At minimum, all affected personnel should receive a direct notification that the SOP has been updated, with a summary of what changed and the effective date. Automated alerts through a training portal or learning management system work better than email, because they create a trackable record. In process safety environments, OSHA requires that employees be informed of and trained on procedure changes before the affected process restarts.2eCFR. 29 CFR 1910.119 – Process Safety Management of Highly Hazardous Chemicals
The depth of training should match the significance of the change. A minor formatting update or clarification of existing language may only require a read-and-acknowledge confirmation. A substantive change to safety procedures or operational sequences calls for a training module, a walkthrough, or a hands-on demonstration. What matters to regulators is not just that training happened, but that employees actually understood the changes. Signature sheets and acknowledgment forms document attendance, but they do not prove comprehension. Organizations in heavily regulated industries increasingly supplement signatures with short competency assessments—a few targeted questions that confirm the employee understands the revised steps.
OSHA’s process safety management standard also requires refresher training at least every three years for employees operating covered processes, with more frequent training when procedures have changed.2eCFR. 29 CFR 1910.119 – Process Safety Management of Highly Hazardous Chemicals Refresher training should not just repeat the original content—it should incorporate lessons learned from incidents, near-misses, and previous audit findings.
Letting SOP reviews lapse is not a paperwork problem. It creates financial, legal, and operational exposure that compounds over time.
Regulatory fines. OSHA penalties for serious violations currently stand at up to $16,550 per violation, with no inflation-based increase for 2026.8Occupational Safety and Health Administration. 2026 Annual Adjustments to OSHA Civil Penalties Willful or repeated violations can reach $165,514 per violation.9Occupational Safety and Health Administration. OSHA Penalties An outdated SOP that omits a required safety step can be cited as a serious violation even if no injury has occurred. The FDA monitors pharmaceutical manufacturers for compliance with current good manufacturing practice regulations and reviews that compliance as part of the drug marketing approval process.10U.S. Food and Drug Administration. Current Good Manufacturing Practice (CGMP) Regulations
Federal contract consequences. Organizations that hold government contracts face a separate layer of risk. Under the Federal Acquisition Regulation, a contractor can be debarred—barred from receiving future federal contracts—for a history of failure to perform or unsatisfactory performance.11eCFR. 48 CFR 9.406-2 – Causes for Debarment Outdated SOPs that lead to quality failures or contract nonperformance can contribute to that record.

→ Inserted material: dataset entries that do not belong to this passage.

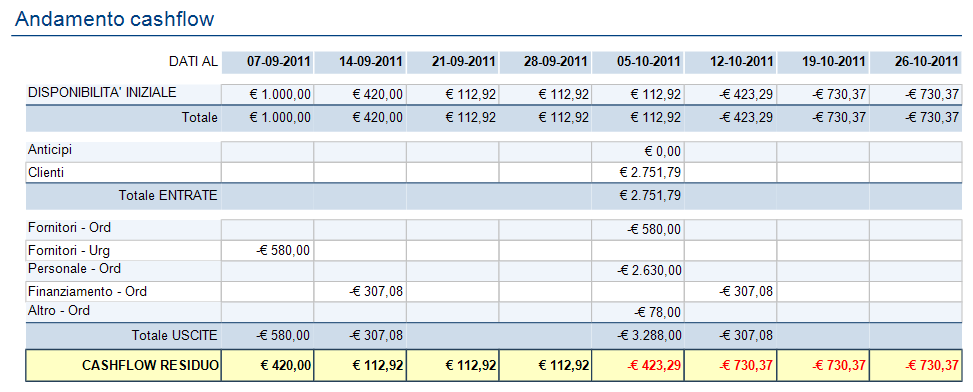Screen dimensions: 973x392
Task: Click the 26-10-2011 date column header
Action: coord(916,61)
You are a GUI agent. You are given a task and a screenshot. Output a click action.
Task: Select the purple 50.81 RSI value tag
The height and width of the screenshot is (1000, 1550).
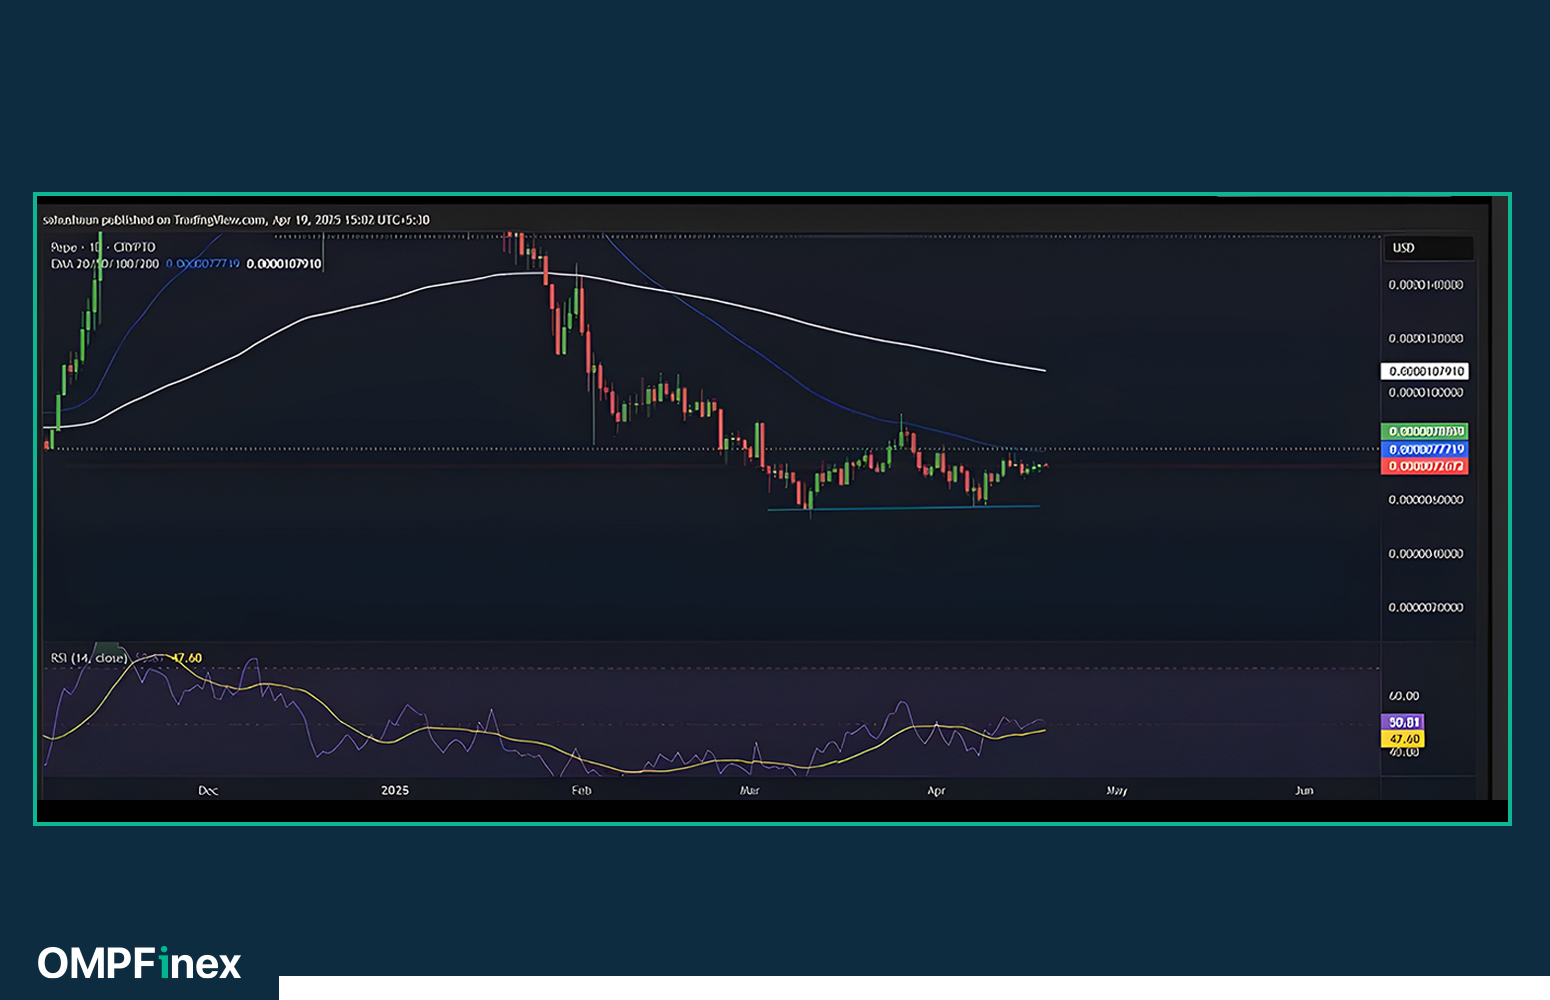1404,722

Liability in litigation. If an employee is injured following an outdated procedure, the organization’s failure to review and update that procedure becomes evidence of negligence. Conversely, a well-maintained revision history showing timely reviews and documented training is one of the strongest defenses available. The archived versions prove what you knew, when you knew it, and what you did about it.

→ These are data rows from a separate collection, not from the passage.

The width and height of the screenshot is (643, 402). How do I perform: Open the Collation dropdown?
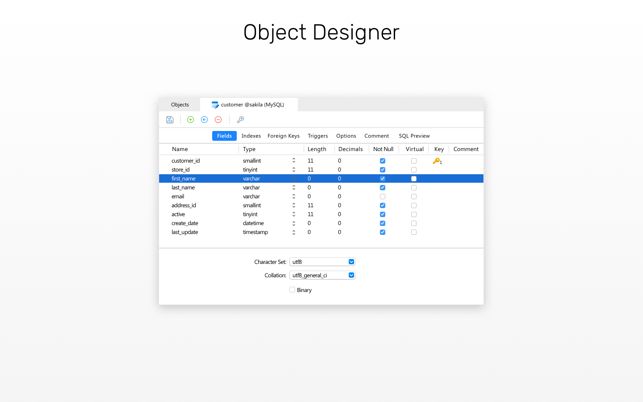pyautogui.click(x=322, y=275)
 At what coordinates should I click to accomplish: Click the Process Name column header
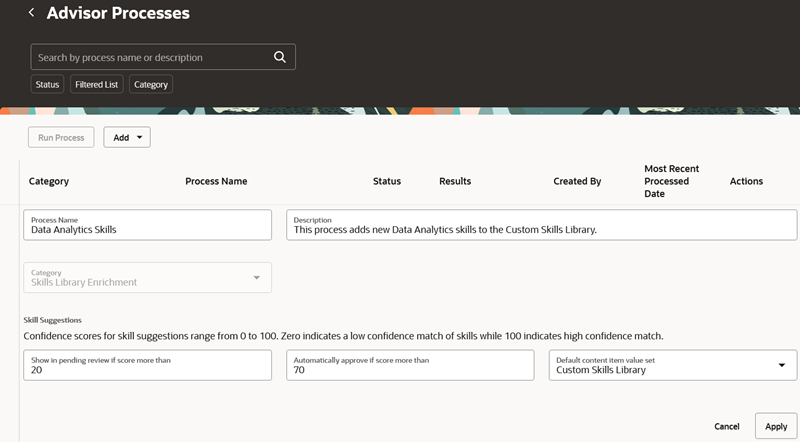pyautogui.click(x=216, y=181)
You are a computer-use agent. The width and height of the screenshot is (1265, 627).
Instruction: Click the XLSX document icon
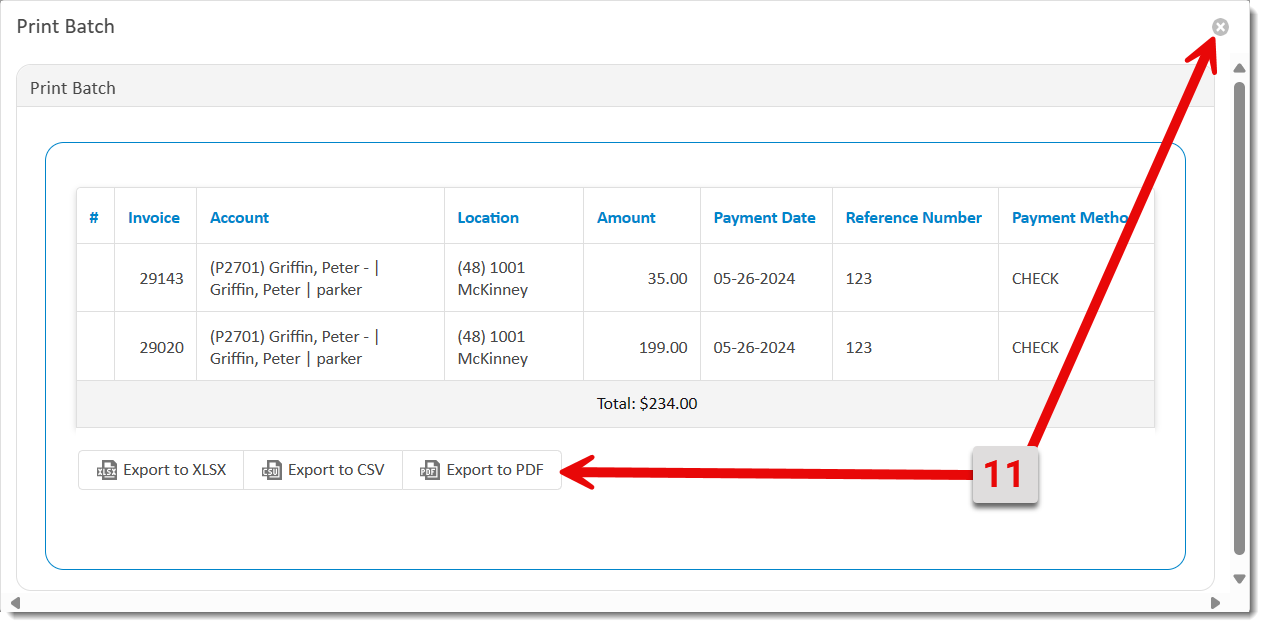coord(106,469)
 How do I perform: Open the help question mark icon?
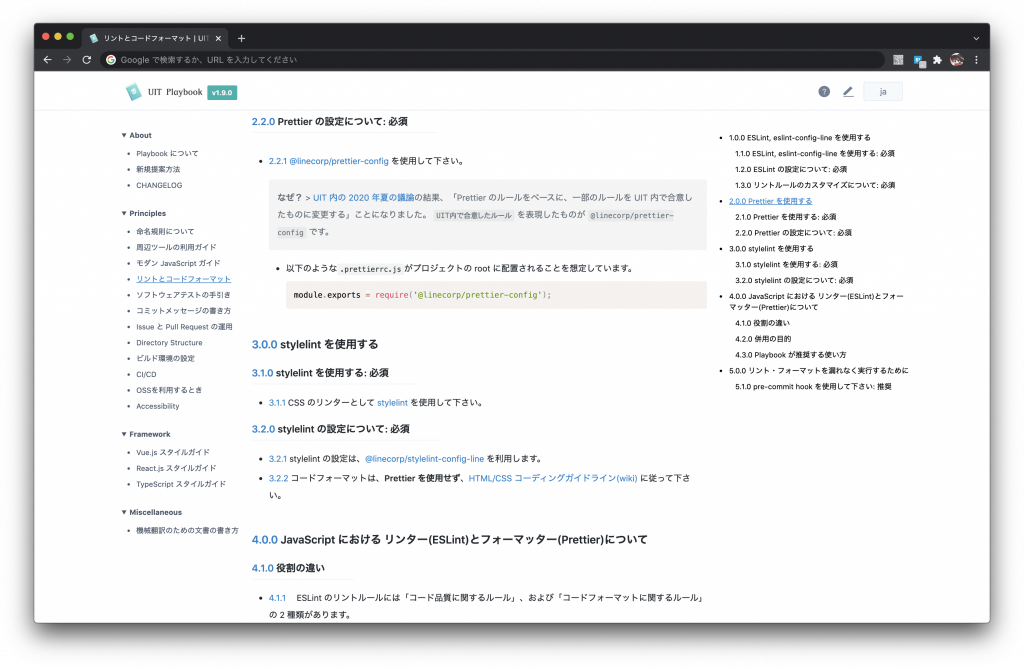point(824,91)
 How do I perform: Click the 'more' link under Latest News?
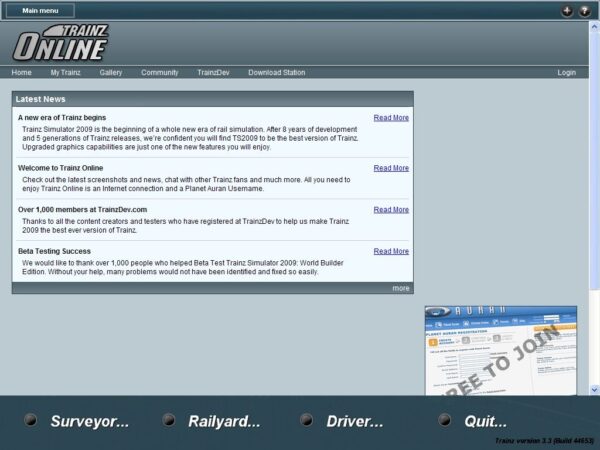pos(400,288)
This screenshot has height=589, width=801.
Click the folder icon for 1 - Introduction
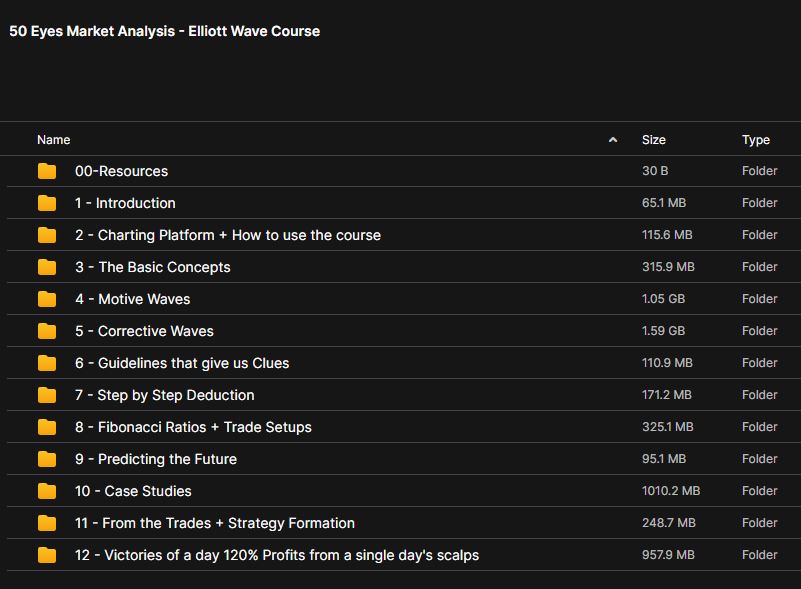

Operational drift. This is the quietest risk and often the most damaging. When written procedures fall out of sync with actual practice, employees stop consulting the SOP at all. Once that happens, you lose standardization—different shifts, different sites, or different employees perform the same task differently. Quality becomes inconsistent, error rates climb, and when something goes wrong, you have no reliable baseline to investigate against.